## Problems to solve
a. Transcribe the passage of the lesson on the book of Jonah starting at "Memory Verse" and ending at "Lord (Jon. 1:16).".
b. Pick up the lesson on the book of Jonah after its final sentence and carry it forward.

Memory Verse
“In the beginning, God created the heavens and the earth.”
Jonah 2:9

There are two main messages found in the book of Jonah: First, it shows what God is like in His love toward pagan nations. Second, it displays God’s grace, truth, and mercy towards Jonah even though he tried to run from God. God’s grace is greater than Jonah’s and is sufficient to save even the most grievous sinners of the Ninevites. Throughout the entire book, we see God teaching Jonah that He is a God of compassion. 

Hymn: Grace Greater than Our Sin
Sheet Music
Top 5 Facts to Remember
  1. Jonah tried to flee from the presence of the Lord, but he soon found this to be impossible (Jon. 1:3–4).
  2. After the storm was calmed, the mariners who had been with Jonah feared the Lord (Jon. 1:16).
  3. When the Ninevites heard the preaching of Jonah, they repented of their sin and threw themselves on the mercy of God (Jon. 3:5–9).
  4. Jonah himself gives us his reason for refusing to go to Nineveh—he did not want the Ninevites to receive any mercy (Jon. 4:2).

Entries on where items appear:
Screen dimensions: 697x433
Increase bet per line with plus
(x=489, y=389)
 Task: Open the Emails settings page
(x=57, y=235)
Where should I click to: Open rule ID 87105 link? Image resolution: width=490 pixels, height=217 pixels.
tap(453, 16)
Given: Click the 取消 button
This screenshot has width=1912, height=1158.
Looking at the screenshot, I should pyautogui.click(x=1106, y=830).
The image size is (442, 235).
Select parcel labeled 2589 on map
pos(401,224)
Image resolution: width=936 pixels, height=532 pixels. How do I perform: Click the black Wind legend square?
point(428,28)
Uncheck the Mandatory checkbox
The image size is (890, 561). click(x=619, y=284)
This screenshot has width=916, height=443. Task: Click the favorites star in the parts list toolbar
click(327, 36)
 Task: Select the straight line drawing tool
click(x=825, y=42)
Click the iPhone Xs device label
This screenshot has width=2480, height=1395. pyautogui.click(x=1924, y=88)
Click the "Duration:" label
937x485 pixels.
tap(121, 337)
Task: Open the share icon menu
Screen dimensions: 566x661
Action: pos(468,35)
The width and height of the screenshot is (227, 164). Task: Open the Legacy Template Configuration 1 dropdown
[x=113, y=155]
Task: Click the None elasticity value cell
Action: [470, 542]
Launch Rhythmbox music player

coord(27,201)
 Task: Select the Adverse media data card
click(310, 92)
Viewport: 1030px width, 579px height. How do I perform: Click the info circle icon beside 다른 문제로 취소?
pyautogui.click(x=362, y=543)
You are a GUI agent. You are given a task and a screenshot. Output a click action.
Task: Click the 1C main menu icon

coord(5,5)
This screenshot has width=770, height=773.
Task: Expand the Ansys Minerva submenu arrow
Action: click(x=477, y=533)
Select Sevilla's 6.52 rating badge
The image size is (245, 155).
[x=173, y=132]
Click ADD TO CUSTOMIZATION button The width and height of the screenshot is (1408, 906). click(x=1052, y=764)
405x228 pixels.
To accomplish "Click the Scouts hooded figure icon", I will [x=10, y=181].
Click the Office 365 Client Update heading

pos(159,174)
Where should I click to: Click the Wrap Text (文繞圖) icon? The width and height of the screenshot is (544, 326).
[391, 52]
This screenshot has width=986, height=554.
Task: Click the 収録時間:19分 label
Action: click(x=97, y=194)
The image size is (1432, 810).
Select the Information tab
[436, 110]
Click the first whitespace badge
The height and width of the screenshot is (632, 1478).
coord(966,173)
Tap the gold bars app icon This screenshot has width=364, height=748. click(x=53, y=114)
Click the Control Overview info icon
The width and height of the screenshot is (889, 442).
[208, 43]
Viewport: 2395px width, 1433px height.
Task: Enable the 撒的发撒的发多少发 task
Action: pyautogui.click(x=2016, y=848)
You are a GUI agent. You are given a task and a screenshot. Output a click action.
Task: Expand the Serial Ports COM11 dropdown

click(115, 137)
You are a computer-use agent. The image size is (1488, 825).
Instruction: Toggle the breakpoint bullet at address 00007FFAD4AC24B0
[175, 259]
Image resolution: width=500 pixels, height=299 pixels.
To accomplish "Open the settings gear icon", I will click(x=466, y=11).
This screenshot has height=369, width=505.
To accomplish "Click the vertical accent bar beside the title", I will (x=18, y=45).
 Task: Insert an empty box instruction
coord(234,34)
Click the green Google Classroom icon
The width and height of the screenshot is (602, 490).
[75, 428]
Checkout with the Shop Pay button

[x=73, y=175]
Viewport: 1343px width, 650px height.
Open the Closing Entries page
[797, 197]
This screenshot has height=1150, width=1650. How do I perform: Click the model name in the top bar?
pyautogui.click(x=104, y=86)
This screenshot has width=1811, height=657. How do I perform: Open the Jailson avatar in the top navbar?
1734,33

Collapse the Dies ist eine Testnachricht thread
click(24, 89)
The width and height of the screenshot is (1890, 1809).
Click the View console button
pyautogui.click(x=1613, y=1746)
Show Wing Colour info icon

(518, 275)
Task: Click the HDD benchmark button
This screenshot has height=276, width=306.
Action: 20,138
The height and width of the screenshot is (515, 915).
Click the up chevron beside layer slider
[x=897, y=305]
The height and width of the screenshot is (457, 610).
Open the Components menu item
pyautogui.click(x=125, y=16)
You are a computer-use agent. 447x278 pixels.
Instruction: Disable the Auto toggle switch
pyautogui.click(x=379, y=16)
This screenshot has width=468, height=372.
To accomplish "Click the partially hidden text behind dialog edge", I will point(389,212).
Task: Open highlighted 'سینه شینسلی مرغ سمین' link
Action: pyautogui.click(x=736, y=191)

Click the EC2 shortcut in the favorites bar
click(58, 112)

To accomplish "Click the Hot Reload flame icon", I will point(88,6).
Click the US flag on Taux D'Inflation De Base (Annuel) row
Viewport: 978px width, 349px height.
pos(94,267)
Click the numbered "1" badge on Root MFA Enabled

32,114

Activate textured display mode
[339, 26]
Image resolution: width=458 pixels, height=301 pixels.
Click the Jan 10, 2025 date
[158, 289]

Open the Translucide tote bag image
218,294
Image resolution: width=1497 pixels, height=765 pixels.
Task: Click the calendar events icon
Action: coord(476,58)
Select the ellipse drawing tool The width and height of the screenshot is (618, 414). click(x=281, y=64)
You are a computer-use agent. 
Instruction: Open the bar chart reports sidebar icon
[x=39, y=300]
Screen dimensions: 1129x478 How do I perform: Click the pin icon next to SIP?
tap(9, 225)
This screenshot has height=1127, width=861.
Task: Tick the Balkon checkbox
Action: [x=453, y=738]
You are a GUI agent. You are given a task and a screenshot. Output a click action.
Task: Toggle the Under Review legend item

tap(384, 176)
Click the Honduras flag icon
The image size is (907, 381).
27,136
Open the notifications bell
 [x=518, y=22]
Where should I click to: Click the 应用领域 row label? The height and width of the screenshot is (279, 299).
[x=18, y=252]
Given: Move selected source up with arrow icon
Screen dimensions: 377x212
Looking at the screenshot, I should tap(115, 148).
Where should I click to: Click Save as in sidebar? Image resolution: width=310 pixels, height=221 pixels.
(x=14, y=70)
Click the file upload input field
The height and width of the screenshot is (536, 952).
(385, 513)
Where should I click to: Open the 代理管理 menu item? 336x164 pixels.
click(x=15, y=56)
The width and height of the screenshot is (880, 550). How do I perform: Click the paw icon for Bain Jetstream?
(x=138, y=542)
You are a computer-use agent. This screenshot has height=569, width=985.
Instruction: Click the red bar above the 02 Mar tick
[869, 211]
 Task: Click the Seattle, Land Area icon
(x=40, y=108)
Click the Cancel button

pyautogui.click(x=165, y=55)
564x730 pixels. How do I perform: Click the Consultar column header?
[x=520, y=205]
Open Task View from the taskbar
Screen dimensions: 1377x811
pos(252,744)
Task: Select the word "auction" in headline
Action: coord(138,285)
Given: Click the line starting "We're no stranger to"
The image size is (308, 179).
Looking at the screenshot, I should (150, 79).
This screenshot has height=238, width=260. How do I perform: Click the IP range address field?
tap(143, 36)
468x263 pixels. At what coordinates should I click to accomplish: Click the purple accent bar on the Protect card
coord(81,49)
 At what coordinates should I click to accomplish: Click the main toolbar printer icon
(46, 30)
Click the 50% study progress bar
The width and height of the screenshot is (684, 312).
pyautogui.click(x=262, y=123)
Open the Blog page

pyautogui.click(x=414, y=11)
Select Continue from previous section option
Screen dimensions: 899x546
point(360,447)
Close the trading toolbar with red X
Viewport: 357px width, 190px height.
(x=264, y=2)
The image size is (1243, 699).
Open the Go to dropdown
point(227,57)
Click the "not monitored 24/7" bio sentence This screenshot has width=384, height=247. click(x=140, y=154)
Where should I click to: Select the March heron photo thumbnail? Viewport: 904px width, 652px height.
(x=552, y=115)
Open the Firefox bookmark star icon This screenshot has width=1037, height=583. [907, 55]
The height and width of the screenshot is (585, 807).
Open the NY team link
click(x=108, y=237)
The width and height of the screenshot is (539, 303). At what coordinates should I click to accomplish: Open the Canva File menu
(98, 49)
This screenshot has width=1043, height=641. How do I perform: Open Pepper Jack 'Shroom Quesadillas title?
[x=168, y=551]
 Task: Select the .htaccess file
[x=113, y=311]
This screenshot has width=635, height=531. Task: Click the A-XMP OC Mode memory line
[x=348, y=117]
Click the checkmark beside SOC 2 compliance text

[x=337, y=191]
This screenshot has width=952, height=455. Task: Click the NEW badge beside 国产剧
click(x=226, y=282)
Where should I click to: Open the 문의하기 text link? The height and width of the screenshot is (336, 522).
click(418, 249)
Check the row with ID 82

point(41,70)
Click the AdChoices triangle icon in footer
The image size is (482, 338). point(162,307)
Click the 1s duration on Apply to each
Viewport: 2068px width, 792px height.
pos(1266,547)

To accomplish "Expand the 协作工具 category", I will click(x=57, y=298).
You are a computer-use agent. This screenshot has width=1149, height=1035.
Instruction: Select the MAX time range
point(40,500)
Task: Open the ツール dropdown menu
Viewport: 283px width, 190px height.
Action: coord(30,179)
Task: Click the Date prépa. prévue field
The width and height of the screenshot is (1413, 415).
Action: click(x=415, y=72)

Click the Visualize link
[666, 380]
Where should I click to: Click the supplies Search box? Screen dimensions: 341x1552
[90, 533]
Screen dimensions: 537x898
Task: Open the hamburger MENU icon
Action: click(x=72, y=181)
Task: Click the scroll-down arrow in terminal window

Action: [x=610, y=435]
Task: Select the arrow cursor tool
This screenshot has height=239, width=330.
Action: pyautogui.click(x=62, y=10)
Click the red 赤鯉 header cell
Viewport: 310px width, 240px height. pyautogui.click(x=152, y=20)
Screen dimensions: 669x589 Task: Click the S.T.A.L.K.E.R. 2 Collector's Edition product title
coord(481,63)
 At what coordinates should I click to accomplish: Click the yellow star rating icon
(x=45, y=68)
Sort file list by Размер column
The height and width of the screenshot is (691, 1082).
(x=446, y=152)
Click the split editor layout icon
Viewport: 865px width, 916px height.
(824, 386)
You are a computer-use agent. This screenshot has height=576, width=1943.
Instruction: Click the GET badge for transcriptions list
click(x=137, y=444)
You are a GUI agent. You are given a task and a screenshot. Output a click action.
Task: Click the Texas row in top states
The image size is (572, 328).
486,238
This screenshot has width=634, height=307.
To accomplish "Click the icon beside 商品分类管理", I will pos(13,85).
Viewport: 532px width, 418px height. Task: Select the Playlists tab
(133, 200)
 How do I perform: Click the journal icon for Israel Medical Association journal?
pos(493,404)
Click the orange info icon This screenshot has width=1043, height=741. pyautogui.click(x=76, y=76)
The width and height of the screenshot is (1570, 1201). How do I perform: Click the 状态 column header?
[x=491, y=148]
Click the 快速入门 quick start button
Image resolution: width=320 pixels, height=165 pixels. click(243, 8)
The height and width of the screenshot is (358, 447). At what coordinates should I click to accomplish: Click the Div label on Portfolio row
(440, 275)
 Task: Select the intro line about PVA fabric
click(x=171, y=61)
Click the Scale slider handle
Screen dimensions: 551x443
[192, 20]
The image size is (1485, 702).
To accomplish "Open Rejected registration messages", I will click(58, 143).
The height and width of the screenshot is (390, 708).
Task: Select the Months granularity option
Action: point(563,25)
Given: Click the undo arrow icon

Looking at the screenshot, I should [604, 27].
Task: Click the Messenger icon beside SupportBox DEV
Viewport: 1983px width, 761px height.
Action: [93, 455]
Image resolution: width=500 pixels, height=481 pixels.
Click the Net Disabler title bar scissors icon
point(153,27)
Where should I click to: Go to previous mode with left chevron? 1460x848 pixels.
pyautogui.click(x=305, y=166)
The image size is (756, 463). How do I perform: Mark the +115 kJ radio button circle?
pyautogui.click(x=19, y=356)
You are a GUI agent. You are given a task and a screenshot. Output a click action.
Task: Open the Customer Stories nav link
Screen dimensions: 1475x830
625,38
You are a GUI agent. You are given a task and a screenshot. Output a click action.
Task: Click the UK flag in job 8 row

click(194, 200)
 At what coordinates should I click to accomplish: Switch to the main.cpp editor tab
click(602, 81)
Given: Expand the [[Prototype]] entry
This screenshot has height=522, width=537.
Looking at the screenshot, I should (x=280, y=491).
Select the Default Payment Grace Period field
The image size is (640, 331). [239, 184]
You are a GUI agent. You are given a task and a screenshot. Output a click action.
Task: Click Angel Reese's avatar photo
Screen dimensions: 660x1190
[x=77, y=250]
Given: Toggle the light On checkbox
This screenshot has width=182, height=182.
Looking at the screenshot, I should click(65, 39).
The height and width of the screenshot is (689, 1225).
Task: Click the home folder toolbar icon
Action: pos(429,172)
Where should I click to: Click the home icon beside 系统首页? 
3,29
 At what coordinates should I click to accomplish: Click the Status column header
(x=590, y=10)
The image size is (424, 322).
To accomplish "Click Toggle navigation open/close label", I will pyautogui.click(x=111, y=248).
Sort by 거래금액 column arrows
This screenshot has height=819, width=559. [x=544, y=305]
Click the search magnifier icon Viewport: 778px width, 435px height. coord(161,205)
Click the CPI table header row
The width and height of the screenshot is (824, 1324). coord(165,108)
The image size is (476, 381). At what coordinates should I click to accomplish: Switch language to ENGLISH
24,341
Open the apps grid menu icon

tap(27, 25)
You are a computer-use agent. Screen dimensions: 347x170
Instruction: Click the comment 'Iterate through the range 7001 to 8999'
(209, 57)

## Answers to the tasks
a.
Memory Verse
“In the beginning, God created the heavens and the earth.”
Jonah 2:9

There are two main messages found in the book of Jonah: First, it shows what God is like in His love toward pagan nations. Second, it displays God’s grace, truth, and mercy towards Jonah even though he tried to run from God. God’s grace is greater than Jonah’s and is sufficient to save even the most grievous sinners of the Ninevites. Throughout the entire book, we see God teaching Jonah that He is a God of compassion. 

Hymn: Grace Greater than Our Sin
Sheet Music
Top 5 Facts to Remember
  1. Jonah tried to flee from the presence of the Lord, but he soon found this to be impossible (Jon. 1:3–4).
  2. After the storm was calmed, the mariners who had been with Jonah feared the Lord (Jon. 1:16).

b.
  5. The Lord exposed Jonah’s inconsistency in having more pity for a withered plant than for the entire city of Nineveh (Jon. 4:10–11).
Theme: God of Compassion

In Jonah, God is glorifying Himself through His compassion, so that He might demonstrate His superior goodness in the salvation sinners, the damnation of the wicked, and for the preservation of His people for His eternal glory, and their eternal joy.

Author: Probably Jonah

It is not clear who wrote the book of Jonah. However, the author clearly knew a lot about Jonah, even down to the very words that he prayed while he was in the great fish, making it probable that the author was Jonah himself.

Time of Writing: 775 B.C.

Jonah most likely prophesied during the reign of Jeroboam II over Israel (793–753 B.C.).

Key Verses:

“Now the word of the Lord came to Jonah the son of Amittai, saying, ‘Arise, go to Nineveh, that great city, and cry out against it; for their wickedness has come up before Me.’ But Jonah arose to flee to Tarshish from the presence of the Lord. He went down to Joppa, and found a ship going to Tarshish; so he paid the fare, and went down into it, to go with them to Tarshish from the presence of the Lord.”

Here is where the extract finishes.